Mendrugo: Pardiez! They didn't need to tell me twice.

Panarizo: In the land of Jauja there are some trees that are bacon. And the leaves are of fine bread, and the fruits of these trees are from fritters, and they fall into the river of honey, and they themselves are saying: "Chew on me, Chew on me."

Honzingera: In the land of Jauja the streets are paved with egg yolks, and between yolk and yolk, a cake with slices of bacon, so that they themselves are saying: «swallow me, swallow me ».

Panarizo: In the land of Jauja there are some three hundred steps long steakhouses, with many chickens, capons, partridges ...

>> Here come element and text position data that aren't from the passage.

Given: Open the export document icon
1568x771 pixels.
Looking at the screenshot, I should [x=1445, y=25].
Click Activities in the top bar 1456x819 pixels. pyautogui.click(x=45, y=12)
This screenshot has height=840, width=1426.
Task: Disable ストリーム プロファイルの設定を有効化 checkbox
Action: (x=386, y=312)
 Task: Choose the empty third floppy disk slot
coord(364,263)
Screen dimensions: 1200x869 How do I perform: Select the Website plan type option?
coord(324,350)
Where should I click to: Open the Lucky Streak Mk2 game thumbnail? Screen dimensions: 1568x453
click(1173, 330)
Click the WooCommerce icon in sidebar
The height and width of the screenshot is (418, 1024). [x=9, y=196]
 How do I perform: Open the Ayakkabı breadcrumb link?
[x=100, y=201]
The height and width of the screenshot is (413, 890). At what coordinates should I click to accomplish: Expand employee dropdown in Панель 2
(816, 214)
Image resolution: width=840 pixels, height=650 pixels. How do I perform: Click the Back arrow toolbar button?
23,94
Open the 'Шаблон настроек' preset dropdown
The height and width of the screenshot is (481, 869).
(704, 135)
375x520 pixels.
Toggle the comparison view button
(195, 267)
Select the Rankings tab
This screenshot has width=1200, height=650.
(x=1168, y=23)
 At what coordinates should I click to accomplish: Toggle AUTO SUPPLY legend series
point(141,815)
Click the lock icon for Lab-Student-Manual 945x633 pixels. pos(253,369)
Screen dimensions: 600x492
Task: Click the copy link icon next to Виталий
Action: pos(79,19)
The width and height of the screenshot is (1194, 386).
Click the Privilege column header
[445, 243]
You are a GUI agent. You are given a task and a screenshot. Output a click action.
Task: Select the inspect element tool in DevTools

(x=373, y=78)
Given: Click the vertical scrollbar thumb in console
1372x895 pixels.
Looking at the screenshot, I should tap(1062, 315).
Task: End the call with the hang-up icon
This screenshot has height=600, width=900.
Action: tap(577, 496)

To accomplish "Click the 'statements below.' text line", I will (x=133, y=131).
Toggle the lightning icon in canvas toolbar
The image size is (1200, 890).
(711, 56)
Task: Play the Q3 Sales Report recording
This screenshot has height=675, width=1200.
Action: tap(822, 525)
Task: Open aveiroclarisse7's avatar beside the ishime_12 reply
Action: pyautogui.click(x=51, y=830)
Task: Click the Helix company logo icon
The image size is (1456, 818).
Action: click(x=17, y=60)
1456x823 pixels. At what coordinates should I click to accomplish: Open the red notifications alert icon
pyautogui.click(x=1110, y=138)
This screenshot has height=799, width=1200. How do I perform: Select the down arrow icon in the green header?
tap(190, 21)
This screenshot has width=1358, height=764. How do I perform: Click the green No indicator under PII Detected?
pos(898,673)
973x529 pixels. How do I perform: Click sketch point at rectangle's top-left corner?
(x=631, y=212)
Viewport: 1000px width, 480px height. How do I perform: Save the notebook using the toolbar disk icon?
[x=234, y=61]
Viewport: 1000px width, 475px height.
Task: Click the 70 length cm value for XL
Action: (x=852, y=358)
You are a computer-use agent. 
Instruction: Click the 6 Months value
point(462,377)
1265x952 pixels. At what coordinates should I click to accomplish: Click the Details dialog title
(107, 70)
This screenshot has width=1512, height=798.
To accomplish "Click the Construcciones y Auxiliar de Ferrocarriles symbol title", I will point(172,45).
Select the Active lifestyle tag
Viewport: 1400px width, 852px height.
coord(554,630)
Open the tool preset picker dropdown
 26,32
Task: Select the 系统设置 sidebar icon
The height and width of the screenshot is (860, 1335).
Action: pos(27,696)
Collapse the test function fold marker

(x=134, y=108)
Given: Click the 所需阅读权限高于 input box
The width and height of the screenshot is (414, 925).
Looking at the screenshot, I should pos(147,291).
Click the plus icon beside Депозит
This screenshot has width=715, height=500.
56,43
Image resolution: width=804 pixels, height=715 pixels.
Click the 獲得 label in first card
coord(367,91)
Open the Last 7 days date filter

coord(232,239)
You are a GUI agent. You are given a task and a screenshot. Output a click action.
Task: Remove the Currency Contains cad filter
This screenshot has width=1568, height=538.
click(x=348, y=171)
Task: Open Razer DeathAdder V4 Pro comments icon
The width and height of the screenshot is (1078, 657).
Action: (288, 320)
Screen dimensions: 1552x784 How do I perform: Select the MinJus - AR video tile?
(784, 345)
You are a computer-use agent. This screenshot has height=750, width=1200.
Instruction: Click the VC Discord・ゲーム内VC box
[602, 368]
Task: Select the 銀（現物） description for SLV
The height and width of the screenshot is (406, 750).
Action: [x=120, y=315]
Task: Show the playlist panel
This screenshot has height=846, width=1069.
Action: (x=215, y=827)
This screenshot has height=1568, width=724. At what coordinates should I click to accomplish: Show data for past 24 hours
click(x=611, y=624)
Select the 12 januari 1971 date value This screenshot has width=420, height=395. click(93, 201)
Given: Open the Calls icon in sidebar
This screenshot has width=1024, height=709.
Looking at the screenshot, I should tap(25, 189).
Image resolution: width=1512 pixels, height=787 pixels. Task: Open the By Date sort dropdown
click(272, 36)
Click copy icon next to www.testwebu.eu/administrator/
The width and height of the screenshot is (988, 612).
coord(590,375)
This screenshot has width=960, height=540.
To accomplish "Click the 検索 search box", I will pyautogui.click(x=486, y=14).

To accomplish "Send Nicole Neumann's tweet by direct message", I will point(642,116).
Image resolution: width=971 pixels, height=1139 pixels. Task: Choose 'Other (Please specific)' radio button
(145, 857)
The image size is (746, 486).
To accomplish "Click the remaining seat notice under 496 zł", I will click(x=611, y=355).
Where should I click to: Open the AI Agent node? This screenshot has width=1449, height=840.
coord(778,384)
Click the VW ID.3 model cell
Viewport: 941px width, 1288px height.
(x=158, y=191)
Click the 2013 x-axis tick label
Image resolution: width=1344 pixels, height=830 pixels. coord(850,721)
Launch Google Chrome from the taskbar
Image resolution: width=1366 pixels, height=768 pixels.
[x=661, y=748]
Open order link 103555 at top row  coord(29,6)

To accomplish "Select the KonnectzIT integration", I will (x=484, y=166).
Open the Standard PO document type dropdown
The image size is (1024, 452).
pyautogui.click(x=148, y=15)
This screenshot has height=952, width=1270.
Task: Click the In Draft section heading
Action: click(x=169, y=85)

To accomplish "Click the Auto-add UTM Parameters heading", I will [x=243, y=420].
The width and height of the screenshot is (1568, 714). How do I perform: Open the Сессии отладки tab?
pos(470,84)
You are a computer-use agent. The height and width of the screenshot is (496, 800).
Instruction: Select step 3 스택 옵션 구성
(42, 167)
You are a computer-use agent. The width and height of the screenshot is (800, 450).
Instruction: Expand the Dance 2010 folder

Mendrugo: Huuum! With what I like!

Honzingera: In the land of Jauja there are many boxes of marzipan jams, meringues, rice with milk, custard ... And there are some barrels of sweet wine next to the jams, and some are saying: "eat me, drink me, eat me, drink me"; there are also many casseroles with eggs and cheese.

Mendrugo: How is it that I bring? (Look at the casserole) Go, if it's empty!
(Honzingera and Panarizo make mutis running. Mendrugo, voicing behind them) Thieves! Burglars! (He stops suddenly and looks at the casserole sadly) They have left me without a donut. Poor me! Y
what am I doing now? (Pause) Poor things, maybe they were hungry ... God forgive them. damage they have done to me! It was my fault, for believing that there are lands where you can live without working. This will serve as a lesson.